▶ Written task: Collect each line of the data below that contains the string "coordinates", matching case exactly.

▶ Source data:
---------------
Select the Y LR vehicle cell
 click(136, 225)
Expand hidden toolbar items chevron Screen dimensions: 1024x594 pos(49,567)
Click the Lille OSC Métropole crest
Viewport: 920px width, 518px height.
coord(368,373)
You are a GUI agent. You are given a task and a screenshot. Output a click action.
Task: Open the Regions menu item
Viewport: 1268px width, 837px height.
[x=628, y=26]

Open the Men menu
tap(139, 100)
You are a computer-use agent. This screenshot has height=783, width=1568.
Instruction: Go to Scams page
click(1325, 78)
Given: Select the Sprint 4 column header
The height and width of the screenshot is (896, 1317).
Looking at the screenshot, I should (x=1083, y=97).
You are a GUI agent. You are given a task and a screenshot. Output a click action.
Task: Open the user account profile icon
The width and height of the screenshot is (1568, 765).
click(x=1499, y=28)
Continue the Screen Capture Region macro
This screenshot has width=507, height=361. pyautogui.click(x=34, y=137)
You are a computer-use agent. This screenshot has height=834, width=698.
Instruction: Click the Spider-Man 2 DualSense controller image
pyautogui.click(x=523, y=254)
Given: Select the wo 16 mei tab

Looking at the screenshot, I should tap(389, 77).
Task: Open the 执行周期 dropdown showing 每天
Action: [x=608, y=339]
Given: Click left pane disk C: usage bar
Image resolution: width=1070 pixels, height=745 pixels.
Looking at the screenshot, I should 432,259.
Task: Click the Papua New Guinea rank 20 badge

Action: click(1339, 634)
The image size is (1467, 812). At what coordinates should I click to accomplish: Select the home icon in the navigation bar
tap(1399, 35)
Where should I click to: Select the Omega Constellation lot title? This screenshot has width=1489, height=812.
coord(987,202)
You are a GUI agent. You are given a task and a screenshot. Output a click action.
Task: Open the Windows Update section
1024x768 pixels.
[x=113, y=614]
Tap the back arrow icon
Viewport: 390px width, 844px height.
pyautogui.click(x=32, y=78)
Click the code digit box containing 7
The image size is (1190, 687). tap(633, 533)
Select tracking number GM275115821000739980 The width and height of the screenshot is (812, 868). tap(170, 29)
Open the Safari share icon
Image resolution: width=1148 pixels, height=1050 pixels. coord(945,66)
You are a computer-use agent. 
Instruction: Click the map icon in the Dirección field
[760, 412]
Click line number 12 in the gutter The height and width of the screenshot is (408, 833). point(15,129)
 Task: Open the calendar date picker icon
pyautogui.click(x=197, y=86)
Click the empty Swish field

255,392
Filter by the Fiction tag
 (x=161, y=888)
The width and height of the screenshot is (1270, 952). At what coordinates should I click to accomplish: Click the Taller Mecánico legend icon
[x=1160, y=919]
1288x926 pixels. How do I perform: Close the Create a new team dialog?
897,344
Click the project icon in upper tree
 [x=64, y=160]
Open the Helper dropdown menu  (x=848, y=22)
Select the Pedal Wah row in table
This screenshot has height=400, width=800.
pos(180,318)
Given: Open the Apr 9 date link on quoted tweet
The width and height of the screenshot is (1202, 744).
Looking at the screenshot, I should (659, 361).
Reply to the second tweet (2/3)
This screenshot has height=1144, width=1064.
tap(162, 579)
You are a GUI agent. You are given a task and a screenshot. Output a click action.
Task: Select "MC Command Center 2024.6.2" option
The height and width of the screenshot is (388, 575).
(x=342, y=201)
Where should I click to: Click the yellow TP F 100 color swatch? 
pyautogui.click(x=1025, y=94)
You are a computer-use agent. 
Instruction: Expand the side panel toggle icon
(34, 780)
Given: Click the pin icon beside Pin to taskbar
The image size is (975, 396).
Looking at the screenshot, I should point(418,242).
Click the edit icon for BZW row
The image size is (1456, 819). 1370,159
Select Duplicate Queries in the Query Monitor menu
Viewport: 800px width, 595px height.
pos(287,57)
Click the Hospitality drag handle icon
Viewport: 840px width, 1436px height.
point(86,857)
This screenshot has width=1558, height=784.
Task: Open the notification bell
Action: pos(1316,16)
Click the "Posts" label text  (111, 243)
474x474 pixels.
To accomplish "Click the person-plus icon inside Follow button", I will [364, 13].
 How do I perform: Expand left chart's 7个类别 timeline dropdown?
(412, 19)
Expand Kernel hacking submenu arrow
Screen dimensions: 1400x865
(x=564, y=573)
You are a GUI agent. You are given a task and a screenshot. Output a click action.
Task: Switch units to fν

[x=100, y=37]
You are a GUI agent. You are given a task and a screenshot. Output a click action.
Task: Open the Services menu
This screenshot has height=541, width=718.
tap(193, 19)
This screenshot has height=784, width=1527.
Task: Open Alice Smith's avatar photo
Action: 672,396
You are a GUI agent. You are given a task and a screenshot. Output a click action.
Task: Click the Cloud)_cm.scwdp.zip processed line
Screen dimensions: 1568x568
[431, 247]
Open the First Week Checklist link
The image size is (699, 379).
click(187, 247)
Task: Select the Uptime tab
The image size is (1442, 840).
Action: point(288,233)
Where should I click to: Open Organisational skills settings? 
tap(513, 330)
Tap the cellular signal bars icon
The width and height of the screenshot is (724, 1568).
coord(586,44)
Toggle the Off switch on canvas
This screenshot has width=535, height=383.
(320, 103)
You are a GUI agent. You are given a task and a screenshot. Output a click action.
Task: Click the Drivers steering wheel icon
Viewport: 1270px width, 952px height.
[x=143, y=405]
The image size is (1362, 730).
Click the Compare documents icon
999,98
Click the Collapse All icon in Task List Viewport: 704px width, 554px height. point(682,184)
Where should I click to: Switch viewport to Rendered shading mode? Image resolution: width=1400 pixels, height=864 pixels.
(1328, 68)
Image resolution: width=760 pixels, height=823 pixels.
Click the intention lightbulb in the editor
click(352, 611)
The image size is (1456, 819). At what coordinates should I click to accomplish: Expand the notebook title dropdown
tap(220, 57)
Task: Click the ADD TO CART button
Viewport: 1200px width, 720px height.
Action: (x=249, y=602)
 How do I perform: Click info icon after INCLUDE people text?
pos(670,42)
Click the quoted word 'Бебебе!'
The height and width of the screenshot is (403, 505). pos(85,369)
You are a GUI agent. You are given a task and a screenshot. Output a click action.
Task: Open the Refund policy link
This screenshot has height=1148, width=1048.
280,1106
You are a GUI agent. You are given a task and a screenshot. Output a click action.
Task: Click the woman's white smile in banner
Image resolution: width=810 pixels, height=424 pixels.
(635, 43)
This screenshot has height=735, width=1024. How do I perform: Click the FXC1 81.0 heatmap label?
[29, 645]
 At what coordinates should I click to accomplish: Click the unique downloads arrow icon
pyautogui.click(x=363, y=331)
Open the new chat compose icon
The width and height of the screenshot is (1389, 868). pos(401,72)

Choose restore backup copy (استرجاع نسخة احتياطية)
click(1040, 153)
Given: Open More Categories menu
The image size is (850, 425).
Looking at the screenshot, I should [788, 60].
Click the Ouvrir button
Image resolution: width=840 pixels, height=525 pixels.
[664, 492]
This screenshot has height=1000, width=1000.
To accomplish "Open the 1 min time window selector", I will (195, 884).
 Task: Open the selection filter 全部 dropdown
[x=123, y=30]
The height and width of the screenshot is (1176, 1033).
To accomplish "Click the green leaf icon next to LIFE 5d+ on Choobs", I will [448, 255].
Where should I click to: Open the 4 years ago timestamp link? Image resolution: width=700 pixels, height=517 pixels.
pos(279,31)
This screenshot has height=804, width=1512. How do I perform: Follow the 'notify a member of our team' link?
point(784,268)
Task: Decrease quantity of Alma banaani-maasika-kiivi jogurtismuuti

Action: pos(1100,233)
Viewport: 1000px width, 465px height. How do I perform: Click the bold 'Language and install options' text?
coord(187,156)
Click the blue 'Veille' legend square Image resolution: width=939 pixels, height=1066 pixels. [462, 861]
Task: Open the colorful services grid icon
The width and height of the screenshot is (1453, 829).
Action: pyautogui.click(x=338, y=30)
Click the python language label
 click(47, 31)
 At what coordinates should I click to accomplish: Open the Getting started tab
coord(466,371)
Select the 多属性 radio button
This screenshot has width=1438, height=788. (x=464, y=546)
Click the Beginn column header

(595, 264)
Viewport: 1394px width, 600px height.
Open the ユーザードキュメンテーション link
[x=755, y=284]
---------------
▶ Full solution:
The image size is (1467, 812). At what coordinates should I click to accomplish: Select the home icon in the navigation bar
The width and height of the screenshot is (1270, 952). At what coordinates should I click to accomplish: Click the Taller Mecánico legend icon
The image size is (1456, 819). At what coordinates should I click to accomplish: Expand the notebook title dropdown
 At what coordinates should I click to accomplish: Click the unique downloads arrow icon
 At what coordinates should I click to accomplish: Open the Getting started tab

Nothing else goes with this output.